Your Duties as Agent

Accepting the role of agent creates a fiduciary relationship, the highest standard of duty the law imposes. You’re legally bound to act in the principal’s best interest, not your own. In practice, that means several specific obligations.

  • Act within your authority: Only do what the POA document actually authorizes. If it grants power over bank accounts but not investments, don’t trade stocks.
  • Avoid conflicts of interest: Don’t enter transactions where your personal interests compete with the principal’s. Buying the principal’s property at a below-market price, even if technically within your authority, is the kind of thing that gets agents sued.
  • No self-dealing: An agent almost never has the right to transfer the principal’s money to themselves. The narrow exceptions are when the POA document explicitly authorizes it or when the principal is competent and gives express consent. Anything outside those boundaries is a breach of duty that can result in personal liability for any losses.
  • Keep meticulous records: Track every transaction, receipt, and decision you make. Keep the principal’s money completely separate from yours. These records are your proof that you’ve handled things properly, and a court, guardian, or the principal’s heirs can demand to see them.
  • Preserve the estate plan: If you know the principal’s estate plan, act consistently with it. Don’t make large gifts or shift assets in ways that undermine what the principal set up.

Record-keeping is where most agents get sloppy, and it’s also where problems become impossible to fix retroactively. Open a separate bank account for the principal’s funds if one doesn’t already exist, and run every transaction through it. Commingling your money with theirs is the fastest way to face allegations of mismanagement, even if you haven’t actually taken a dime.

When Your Authority Ends

A power of attorney is not permanent. Several events terminate your authority automatically, and continuing to act after termination can expose you to serious liability.

  • Death of the principal: The moment the principal dies, your authority ends. This happens by operation of law regardless of what the document says. After death, the principal’s estate passes to a personal representative or executor under a will or through probate. You have no role unless separately appointed.
  • Revocation by the principal: As long as the principal is mentally competent, they can revoke the POA at any time. Revocation generally must be in writing and notarized, and the principal must notify you and any third parties who have been relying on the document. A revocation that’s signed but never delivered is where things go wrong. Until the agent and relevant institutions actually receive notice, the old POA can still appear valid.
  • Court appointment of a guardian or conservator: If a court appoints a guardian or conservator for the principal, the agent’s authority may be suspended or terminated depending on the court’s order and state law.
  • Divorce: In many states, if the principal and agent were married and later divorce, the agent’s authority terminates automatically.

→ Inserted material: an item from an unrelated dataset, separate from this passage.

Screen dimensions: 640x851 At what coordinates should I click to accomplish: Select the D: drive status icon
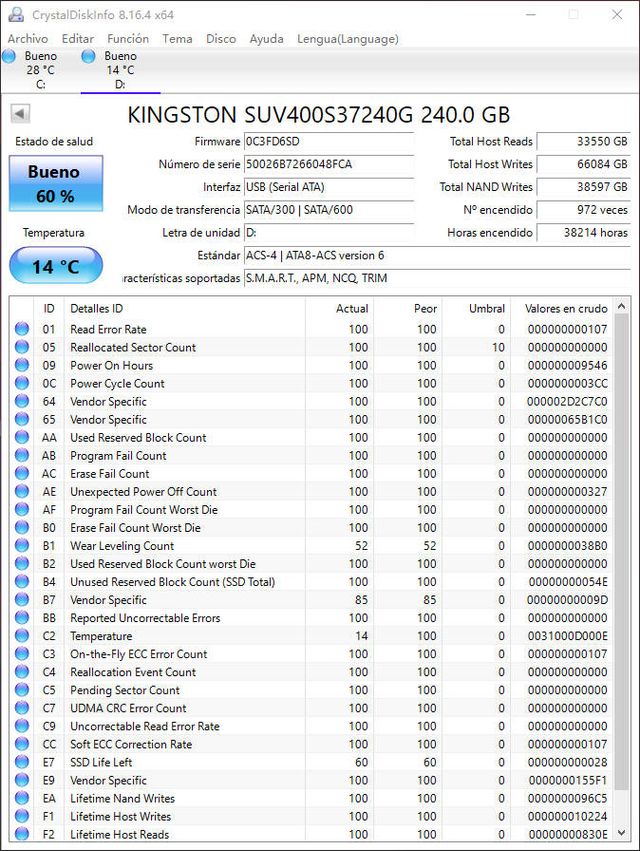click(x=89, y=57)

There is a limited safety net for agents who act in good faith without knowing their authority has ended. If the principal dies and you conduct a transaction before learning of the death, that transaction is generally treated as valid, and third parties who relied on your apparent authority are typically protected as well. But this protection only covers genuine ignorance. If you knew or should have known the principal had died, those transactions become your personal liability.